Question

What are integral roots?

Answer 1

Hint: We first describe the concept of integral roots. Integral roots mean the roots of a polynomial being integer. We take an arbitrary polynomial and find the integral roots of the polynomial.

Complete step-by-step answer:
Integral roots mean the roots of a polynomial being integer. We take an example of a polynomial $ {{x}^{2}}+6x-72 $ to find its roots.
In case of $ {{x}^{2}}+6x-72 $ , we break the middle term $ 6x $ into two parts of $ 12x $ and $ -6x $ .
So, $ {{x}^{2}}+6x-72={{x}^{2}}+12x-6x-72 $ . We have one condition to check if the grouping is possible or not.
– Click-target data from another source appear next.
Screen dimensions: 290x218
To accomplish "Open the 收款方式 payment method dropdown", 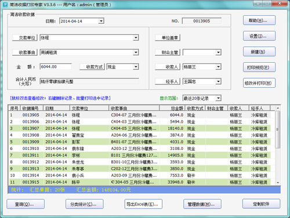I will (x=136, y=67).
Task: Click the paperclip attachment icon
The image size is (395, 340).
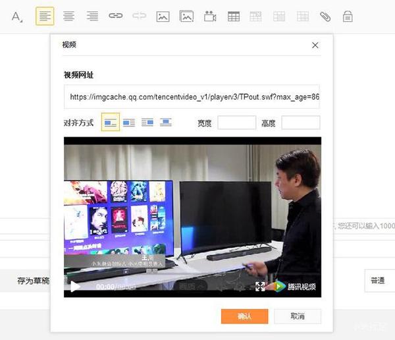Action: 325,16
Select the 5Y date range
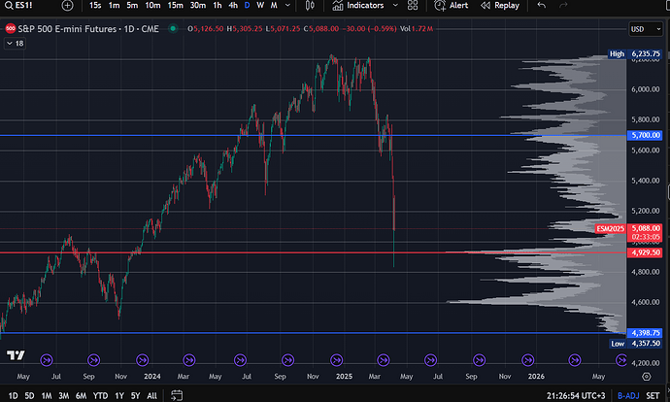Image resolution: width=670 pixels, height=402 pixels. pos(134,395)
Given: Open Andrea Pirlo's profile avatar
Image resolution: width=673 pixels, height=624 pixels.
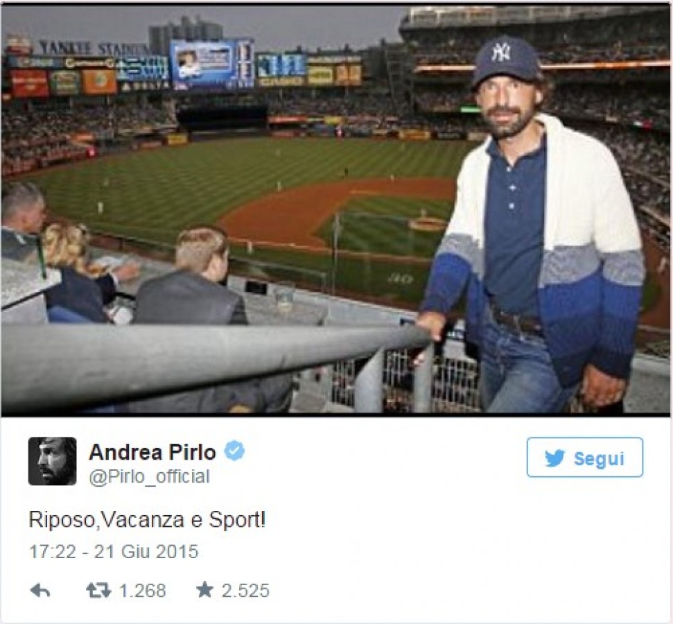Looking at the screenshot, I should [53, 461].
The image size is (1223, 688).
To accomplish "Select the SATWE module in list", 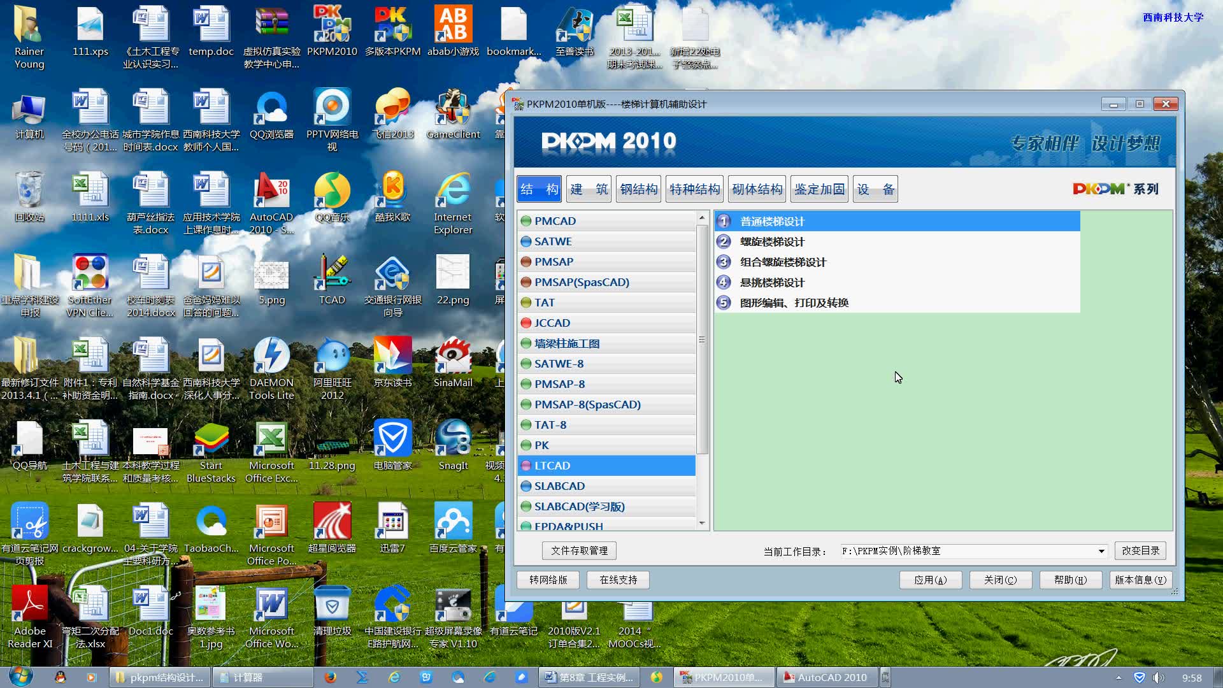I will 553,241.
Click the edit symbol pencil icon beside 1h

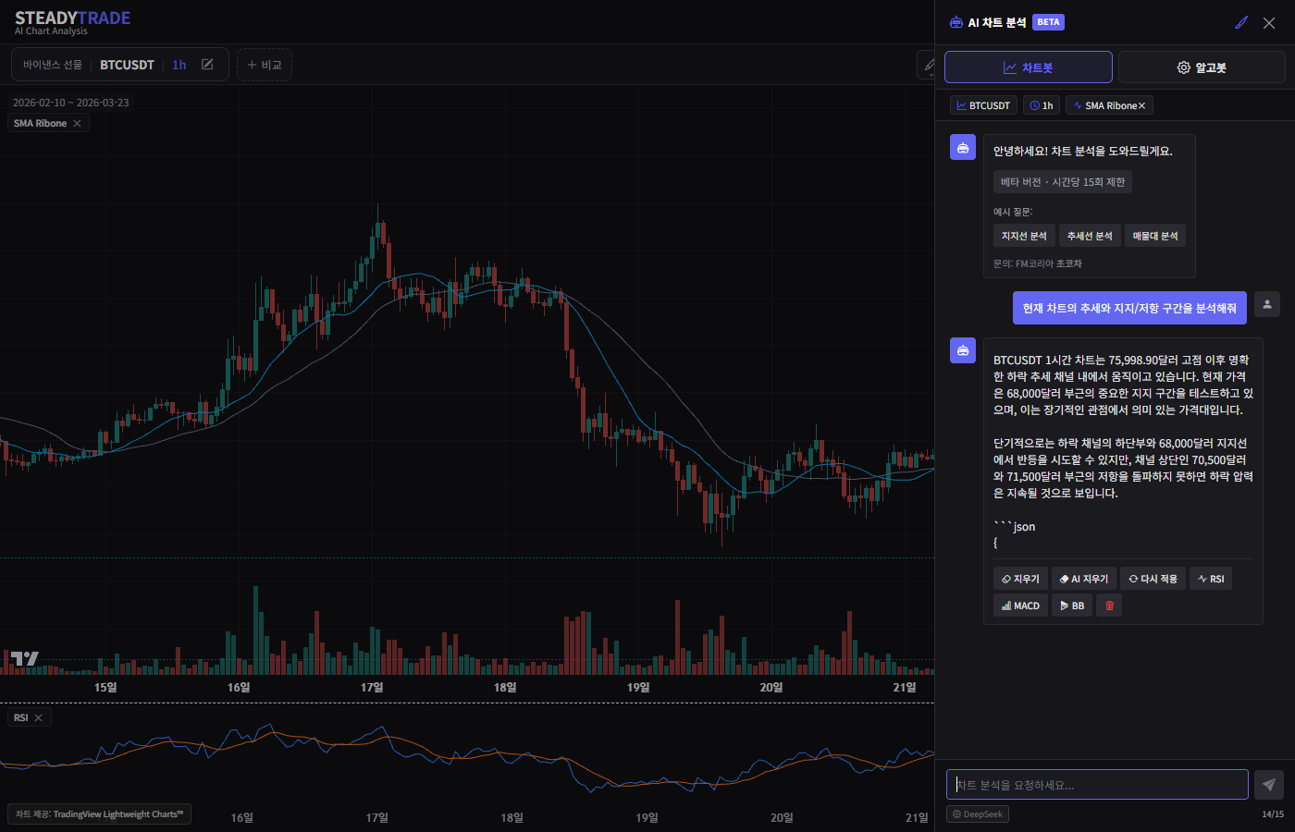point(207,65)
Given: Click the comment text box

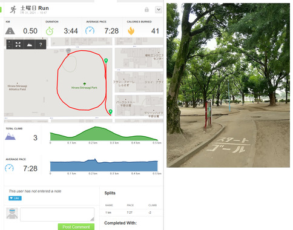Looking at the screenshot, I should [57, 214].
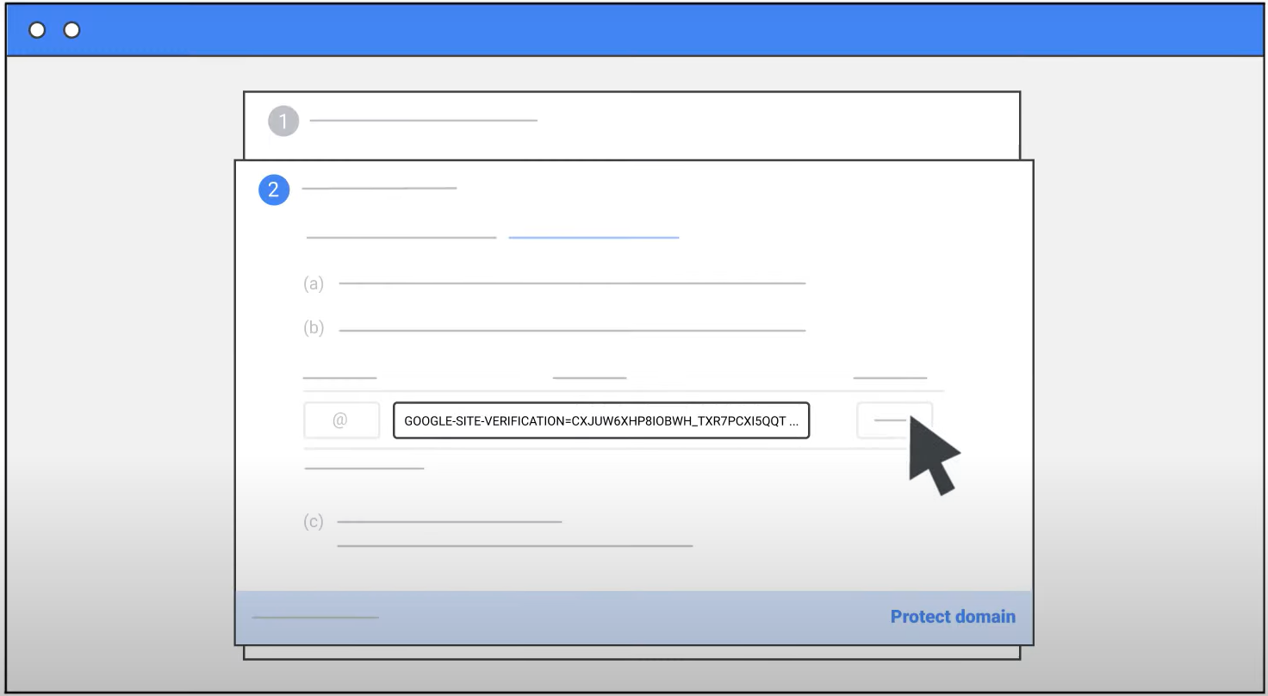Screen dimensions: 1268x696
Task: Click the left white circle in the header
Action: click(x=37, y=29)
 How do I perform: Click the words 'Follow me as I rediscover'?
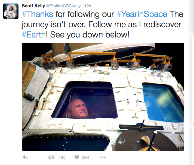click(135, 24)
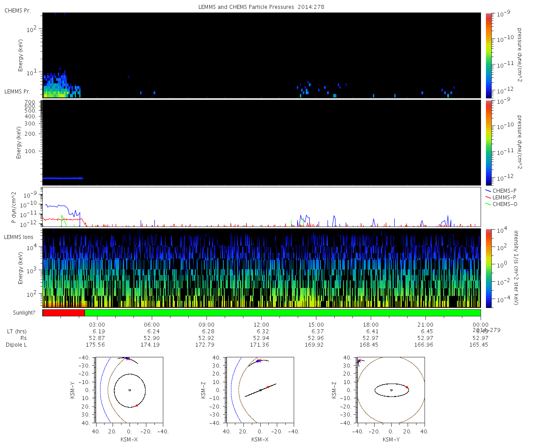Click the green segment of the Sunlight bar
Image resolution: width=534 pixels, height=445 pixels.
[283, 313]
If we order the individual elements of the polynomial according to their power of variables, then the multiple of end terms will be equal to the multiple of middle terms.
Here multiplication for both cases gives $ -72{{x}^{2}} $ . The grouping will be done for $ {{x}^{2}}+12x $ and $ -6x-72 $ .
We try to take the common numbers out.
For $ {{x}^{2}}+12x $ , we take $ x $ and get $ x\left( x+12 \right) $ .
For $ -6x-72 $ , we take $ -6 $ and get $ -6\left( x+12 \right) $ .
The equation becomes $ {{x}^{2}}+6x-72={{x}^{2}}+12x-6x-72=x\left( x+12 \right)-6\left( x+12 \right) $ .
Both the terms have $ \left( x+12 \right) $ in common. We take that term again and get
 $
   {{x}^{2}}+6x-72 \\
  =x\left( x+12 \right)-6\left( x+12 \right) \\
  =\left( x+12 \right)\left( x-6 \right) \\
$
Therefore, $ \left( x+12 \right)\left( x-6 \right)=0 $ has multiplication of two polynomials giving a value of 0. This means at least one of them has to be 0.
So, values of x are $ x=6,-12 $ .
Here $ x=6,-12 $ are integral roots of $ {{x}^{2}}+6x-72 $ .

Note: The numbers which satisfy the value of a polynomial are called its roots. The roots which are integers i.e., not irrational or imaginary are called integral roots. The numbers which satisfy the value of a polynomial are called its roots.